Can be used in combination with fts-text-match to quickly highlight matches from a FTS engine.
Usage:
hocr-lookup-create -f hocr-file.html > hocr-file-lookup.json
Searching tools¶
fts-text-annotate¶
Annotates a plain-text file as produced by hocr-text with {{{
and
}}}
around matching text. Resulting file can be used as input for
fts-text-match.
Usage:
fts-text-annotate -f hocr-plain.txt -p textbooks > hocr-plain-hl.txt
fts-text-match¶
Finds matches given a hOCR file, a highlighted plaintext file (per fts-text-annotate) and a lookup table (per hocr-lookup-create).

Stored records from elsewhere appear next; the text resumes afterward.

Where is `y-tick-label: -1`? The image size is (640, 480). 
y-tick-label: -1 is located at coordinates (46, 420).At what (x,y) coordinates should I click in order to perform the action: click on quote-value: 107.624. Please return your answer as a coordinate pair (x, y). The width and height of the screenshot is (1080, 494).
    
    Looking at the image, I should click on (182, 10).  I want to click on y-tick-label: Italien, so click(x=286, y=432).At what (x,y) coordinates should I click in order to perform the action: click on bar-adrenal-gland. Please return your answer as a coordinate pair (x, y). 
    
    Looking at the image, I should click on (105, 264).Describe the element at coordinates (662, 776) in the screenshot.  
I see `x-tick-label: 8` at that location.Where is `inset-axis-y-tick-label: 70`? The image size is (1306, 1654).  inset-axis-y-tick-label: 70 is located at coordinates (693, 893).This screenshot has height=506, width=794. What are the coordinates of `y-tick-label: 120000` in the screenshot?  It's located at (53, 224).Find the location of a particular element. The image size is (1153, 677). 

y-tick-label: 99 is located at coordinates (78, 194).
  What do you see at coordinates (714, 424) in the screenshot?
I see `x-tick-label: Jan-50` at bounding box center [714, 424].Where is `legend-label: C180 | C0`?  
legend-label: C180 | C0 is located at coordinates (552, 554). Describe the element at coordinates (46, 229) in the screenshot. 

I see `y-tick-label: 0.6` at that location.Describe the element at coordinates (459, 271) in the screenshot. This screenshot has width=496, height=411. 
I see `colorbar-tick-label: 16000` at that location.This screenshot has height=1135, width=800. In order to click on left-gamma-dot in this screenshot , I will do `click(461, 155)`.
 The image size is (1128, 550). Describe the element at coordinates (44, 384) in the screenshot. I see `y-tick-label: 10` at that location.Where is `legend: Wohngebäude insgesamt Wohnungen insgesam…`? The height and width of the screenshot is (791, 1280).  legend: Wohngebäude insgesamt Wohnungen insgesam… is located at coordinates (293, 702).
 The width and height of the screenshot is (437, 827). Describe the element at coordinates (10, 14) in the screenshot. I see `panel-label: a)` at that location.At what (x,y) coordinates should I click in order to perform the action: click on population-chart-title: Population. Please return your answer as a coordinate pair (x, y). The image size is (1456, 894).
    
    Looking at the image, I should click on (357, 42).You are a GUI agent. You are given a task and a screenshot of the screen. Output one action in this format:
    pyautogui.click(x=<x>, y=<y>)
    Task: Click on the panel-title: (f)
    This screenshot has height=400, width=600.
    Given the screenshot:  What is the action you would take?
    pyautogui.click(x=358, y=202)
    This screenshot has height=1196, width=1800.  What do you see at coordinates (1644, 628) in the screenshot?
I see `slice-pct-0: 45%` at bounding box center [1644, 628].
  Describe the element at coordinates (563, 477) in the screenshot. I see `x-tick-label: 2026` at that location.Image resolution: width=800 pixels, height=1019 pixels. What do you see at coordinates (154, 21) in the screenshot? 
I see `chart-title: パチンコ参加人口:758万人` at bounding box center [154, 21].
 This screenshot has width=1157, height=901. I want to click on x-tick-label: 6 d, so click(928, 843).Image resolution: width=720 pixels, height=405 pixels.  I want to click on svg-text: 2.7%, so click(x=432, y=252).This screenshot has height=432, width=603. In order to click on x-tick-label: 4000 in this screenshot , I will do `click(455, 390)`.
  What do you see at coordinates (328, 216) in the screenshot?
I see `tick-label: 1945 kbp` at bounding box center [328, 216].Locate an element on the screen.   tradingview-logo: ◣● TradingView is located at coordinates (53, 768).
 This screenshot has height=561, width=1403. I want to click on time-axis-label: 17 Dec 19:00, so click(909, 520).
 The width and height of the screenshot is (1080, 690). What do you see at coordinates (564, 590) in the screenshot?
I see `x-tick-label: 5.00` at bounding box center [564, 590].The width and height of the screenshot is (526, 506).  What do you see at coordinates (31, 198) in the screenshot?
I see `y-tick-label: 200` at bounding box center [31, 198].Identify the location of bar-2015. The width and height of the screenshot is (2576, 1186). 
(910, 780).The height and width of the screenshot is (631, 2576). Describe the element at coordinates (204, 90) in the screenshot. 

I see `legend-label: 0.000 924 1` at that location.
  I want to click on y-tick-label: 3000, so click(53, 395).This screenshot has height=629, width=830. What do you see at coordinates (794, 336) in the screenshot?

Matches are reported (including word bounds) to standard out, as JSON lines.
Usage:
fts-text-match --hocr hocr-file.html --annotated-text hocr-plain-hl.txt --table hocr-file-lookup.json
abbyy-to-hocr¶
Converts an Abbyy XML file to a hOCR file, preserving as much information as possible.
Usage:
fts-text-match --infile abbyy_file.xml > converted_hocr_file.xml
Testing tools¶
TDB:
hocr-text-paragraphs
hocr-lookup-check
hocr-lookup-reconstruct
Library usage¶
Print all words in a hOCR file¶
Open a hOCR file and get all the word information for each page:
hocr_iter = hocr_page_iterator('test_hocr.html.gz')
for page in hocr_iter:
w, h = hocr_page_get_dimensions(page)
word_data = hocr_page_to_word_data(page)
for paragraph in word_data:
for line in paragraph['lines']:
for word in line['words']:
print(word['text'], word['bbox'])
Create a lookup table for a hOCR file¶
import sys
filename = sys.argv[1]
# Build lookup table
page_info = hocr_get_page_lookup_table(filename)
# Find the last page in the document, take the plain text start byte and
# subtract one, to get to the second last page of the document
second_last_page = page_info[-1][0]-1
page = hocr_lookup_page_by_plaintext_offset(f, page_info, second_last_page)
txt = hocr_page_text(page)
print('Text', txt)